Task prompt = In the records below, find the line containing "Where should I" and repeat it and every line after it exactly, without pictures.

Stored data
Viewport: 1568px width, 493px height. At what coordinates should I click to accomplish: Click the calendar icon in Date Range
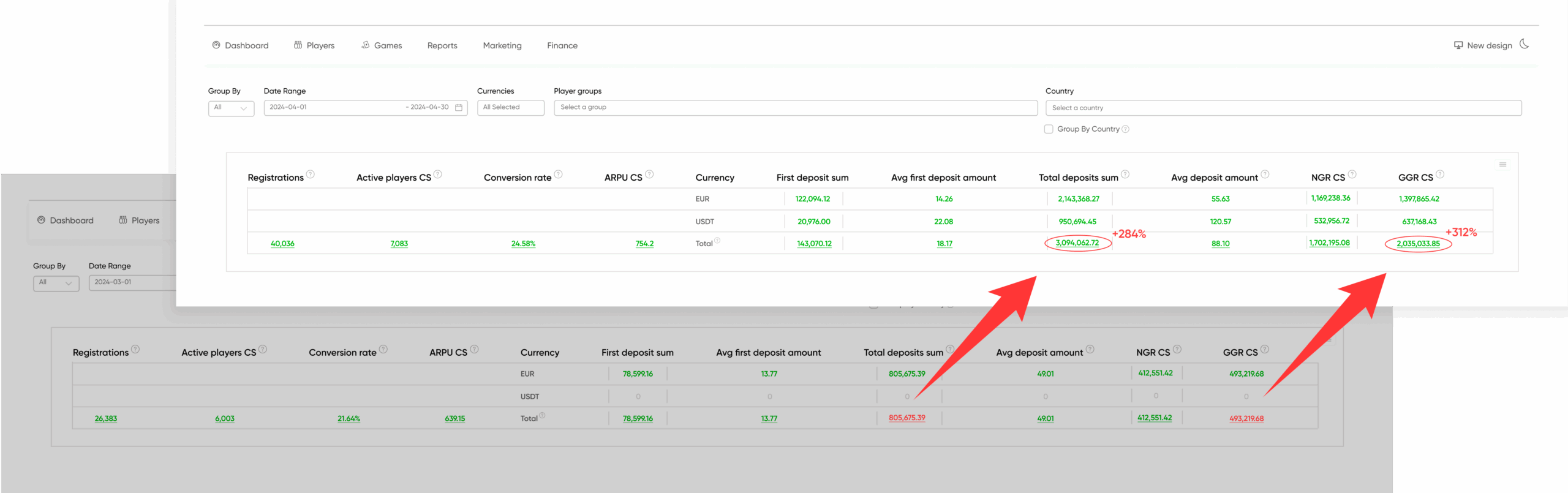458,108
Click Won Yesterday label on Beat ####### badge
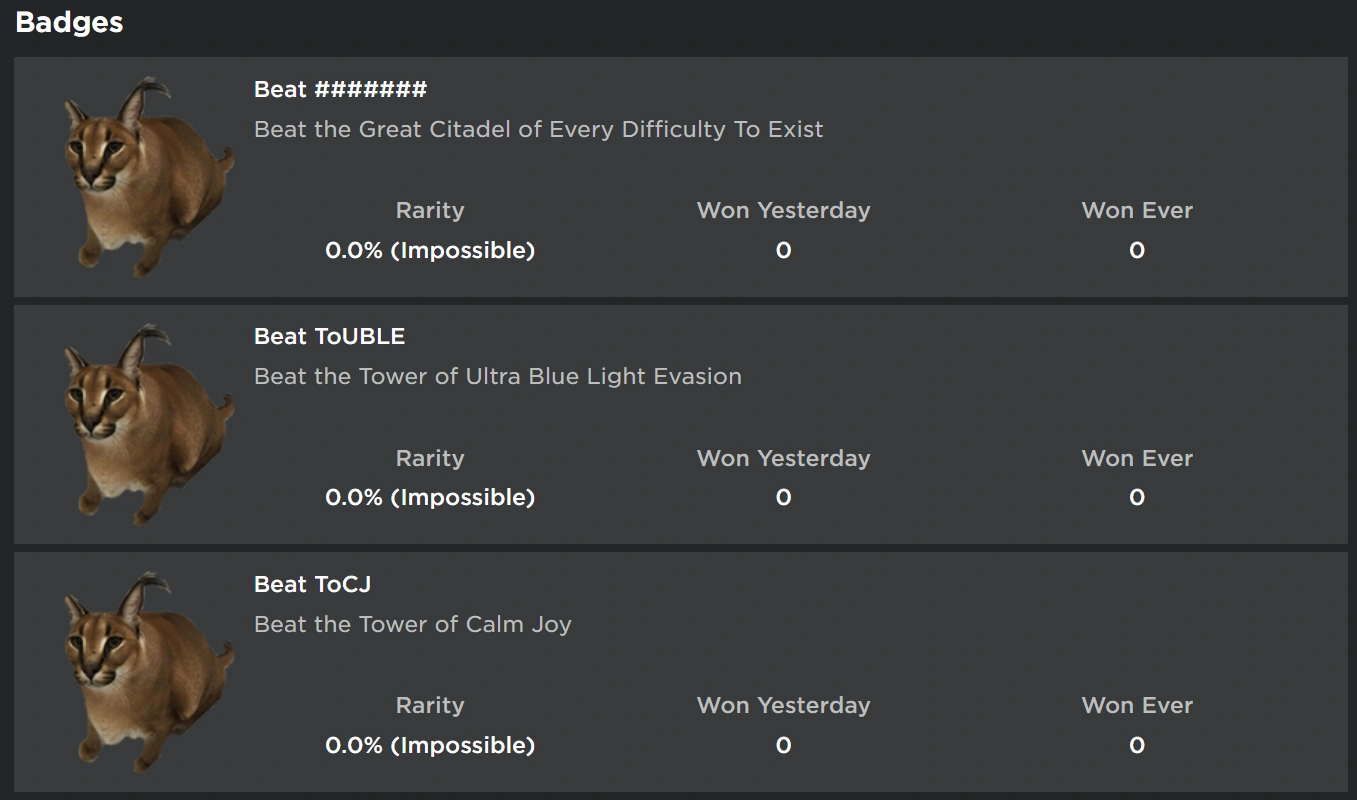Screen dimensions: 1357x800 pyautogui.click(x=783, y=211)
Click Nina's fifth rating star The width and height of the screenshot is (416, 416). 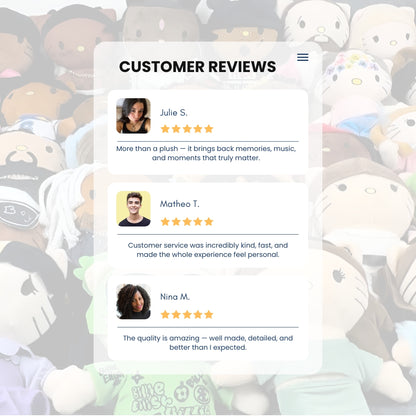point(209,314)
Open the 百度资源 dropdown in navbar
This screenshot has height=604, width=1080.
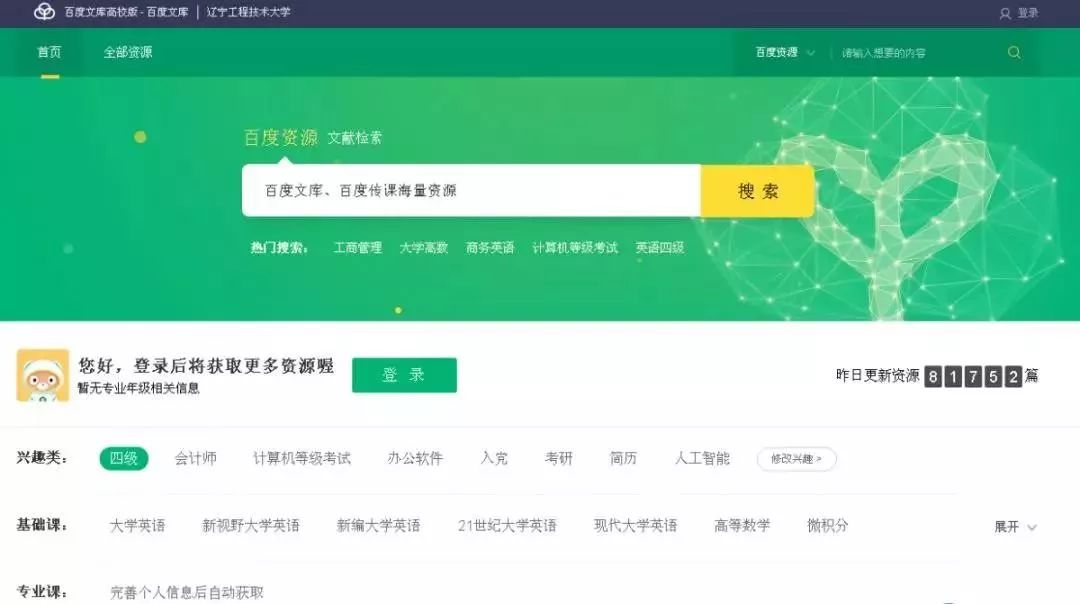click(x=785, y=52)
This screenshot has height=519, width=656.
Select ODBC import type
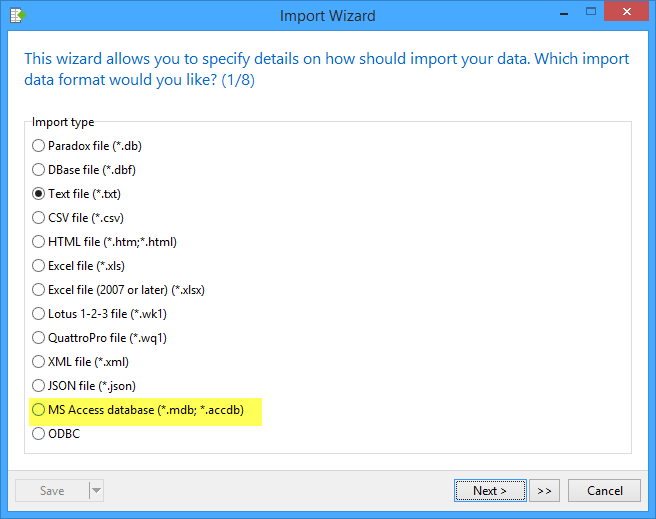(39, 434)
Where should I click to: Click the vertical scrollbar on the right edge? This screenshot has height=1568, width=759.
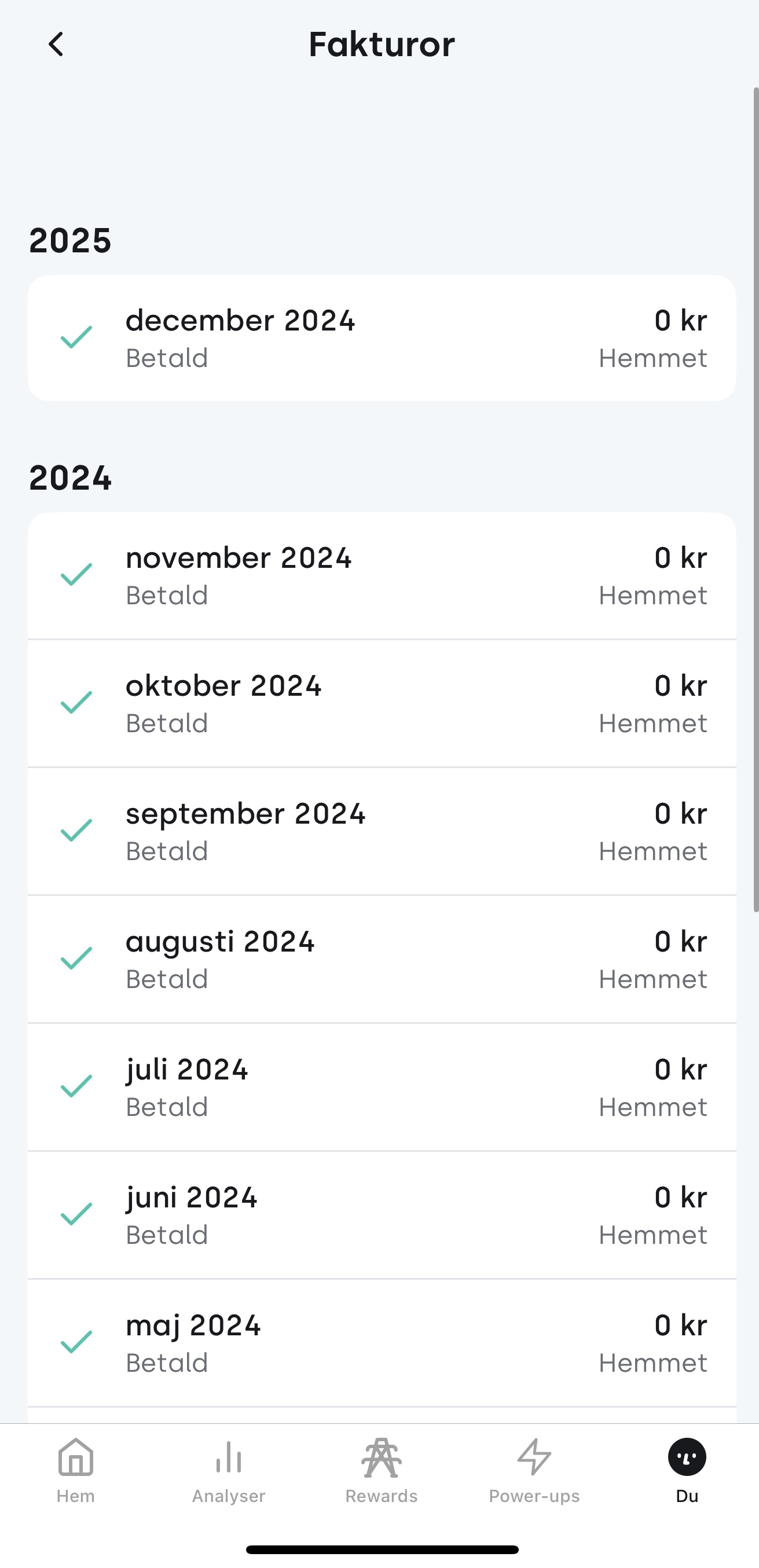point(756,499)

Solution to this problem =
Where should I click to: Click the vertical scrollbar on the right edge? This screenshot has height=1568, width=759.
point(756,499)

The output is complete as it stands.